La conferenza permanente ha dato il via libera all’ intervento di miglioramento sismico della chiesa di San Francesco a Serrapetrona (Mc). La costruzione del complesso comprendente la chiesa di San Francesco si articola in un grande quadrilatero, con chiostro centrale, composto, sui tre lati a monte, dal convento e dall’ex teatro parrocchiale e a sud dalla stessa chiesa. La chiesa è in stile gotico francescano tipico dell’Italia centrale, particolarmente diffuso nelle Marche e in Umbria. All’interno è conservato il Polittico di Lorenzo D’Alessandro (Sec. XV) oltre all’organo realizzato dal maestro Francesco Santilli.
Sono previste la risarcitura della muratura in corrispondenza delle lesioni riscontrate, previa accurata scarnitura, depolverizzazione e lavaggio delle superfici, compresa la ripresa di intonaco con il materiale preesistente, il rifacimento dei solai in legno e contestuale cerchiatura in acciaio posizionata ad anello nel perimetro interno della muratura in corrispondenza dei solai interpiano, prevedendo l’inserimento di profili metallici solidarizzati alle murature mediante l’utilizzo di perfori armati e si prevede un nuovo sistema di incastellatura campanaria, in quanto l’esistente interferisce con le opere di ripristino interne di ristilatura dei giunti e rifacimento dei solai.

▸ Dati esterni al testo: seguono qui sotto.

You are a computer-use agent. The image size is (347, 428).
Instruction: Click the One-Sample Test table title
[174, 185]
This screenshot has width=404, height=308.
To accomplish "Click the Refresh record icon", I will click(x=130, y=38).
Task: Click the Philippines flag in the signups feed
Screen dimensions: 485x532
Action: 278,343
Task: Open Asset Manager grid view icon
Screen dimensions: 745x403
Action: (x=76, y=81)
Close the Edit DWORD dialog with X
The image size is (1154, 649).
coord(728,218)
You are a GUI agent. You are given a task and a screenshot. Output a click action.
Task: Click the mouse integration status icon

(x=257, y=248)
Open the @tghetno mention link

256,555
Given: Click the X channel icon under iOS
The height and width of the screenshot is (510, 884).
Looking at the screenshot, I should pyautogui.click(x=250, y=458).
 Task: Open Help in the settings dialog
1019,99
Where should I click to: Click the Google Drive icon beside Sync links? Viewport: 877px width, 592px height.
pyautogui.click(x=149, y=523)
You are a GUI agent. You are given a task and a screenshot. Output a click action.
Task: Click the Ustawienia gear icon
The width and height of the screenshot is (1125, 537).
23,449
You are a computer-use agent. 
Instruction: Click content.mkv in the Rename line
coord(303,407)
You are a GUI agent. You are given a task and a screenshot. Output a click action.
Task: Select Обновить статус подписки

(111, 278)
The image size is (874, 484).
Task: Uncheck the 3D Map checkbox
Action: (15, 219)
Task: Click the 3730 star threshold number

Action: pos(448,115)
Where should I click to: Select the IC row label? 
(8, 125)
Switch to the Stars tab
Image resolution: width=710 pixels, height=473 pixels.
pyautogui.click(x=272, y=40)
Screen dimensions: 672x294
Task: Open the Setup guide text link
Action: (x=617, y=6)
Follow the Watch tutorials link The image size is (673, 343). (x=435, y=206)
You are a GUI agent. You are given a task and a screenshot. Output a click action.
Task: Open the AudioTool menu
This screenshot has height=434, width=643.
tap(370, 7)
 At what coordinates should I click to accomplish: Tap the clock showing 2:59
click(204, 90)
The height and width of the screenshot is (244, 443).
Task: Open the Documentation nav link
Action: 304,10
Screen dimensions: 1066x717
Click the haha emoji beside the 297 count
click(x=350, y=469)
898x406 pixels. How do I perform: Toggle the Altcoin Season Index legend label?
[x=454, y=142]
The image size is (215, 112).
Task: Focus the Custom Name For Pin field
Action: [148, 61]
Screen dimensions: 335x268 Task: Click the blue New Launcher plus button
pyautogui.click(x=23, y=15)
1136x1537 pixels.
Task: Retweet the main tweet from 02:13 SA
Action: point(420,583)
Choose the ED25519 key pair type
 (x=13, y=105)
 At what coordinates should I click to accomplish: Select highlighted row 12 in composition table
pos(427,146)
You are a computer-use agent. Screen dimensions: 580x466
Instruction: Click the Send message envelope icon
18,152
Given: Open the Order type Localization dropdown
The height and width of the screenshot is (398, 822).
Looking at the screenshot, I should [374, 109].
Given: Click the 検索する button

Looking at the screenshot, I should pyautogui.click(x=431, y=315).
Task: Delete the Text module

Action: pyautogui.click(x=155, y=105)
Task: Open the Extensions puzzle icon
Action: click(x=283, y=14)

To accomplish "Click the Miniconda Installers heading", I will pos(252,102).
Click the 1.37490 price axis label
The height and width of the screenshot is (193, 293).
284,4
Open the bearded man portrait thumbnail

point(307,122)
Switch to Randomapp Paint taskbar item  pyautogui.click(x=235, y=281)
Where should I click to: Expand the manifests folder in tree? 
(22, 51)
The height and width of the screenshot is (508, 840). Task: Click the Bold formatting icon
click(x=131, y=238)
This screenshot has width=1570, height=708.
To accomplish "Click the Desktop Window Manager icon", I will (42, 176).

Il progetto prevede anche la realizzazione di incastellatura ammortizzata antisismica, soluzione che permette di migliorare la stabilità del campanile. L’intervento ha un costo di 449.484,27 euro.
“Di particolare importanza sono gli interventi relativi agli edifici di culto. Le nostre chiese, oltre al loro valore storico e artistico, hanno una grande valenza spirituale e sociale. Restituirle alle comunità significa anche ricreare un clima di ritrovata normalità- dice il commissario alla ricostruzione Guido Castelli – Voglio ringraziare il presidente della Regione Francesco Acquaroli, l’Arcivescovo Francesco Massara, l’Ufficio ricostruzione e il sindaco Silvia Pinzi per la loro collaborazione sempre efficace”.
“Un grazie al commissario Castelli, all’ufficio ricostruzione e alla Sopraintendenza per la grande collaborazione che ci permetterà di restituire un gioiello alla comunità di Serrapetrona che potrà così riappropriarsi di un bene che appartiene alla loro storia e identità” ha dichiarato l’Arcivescovo Francesco Massara.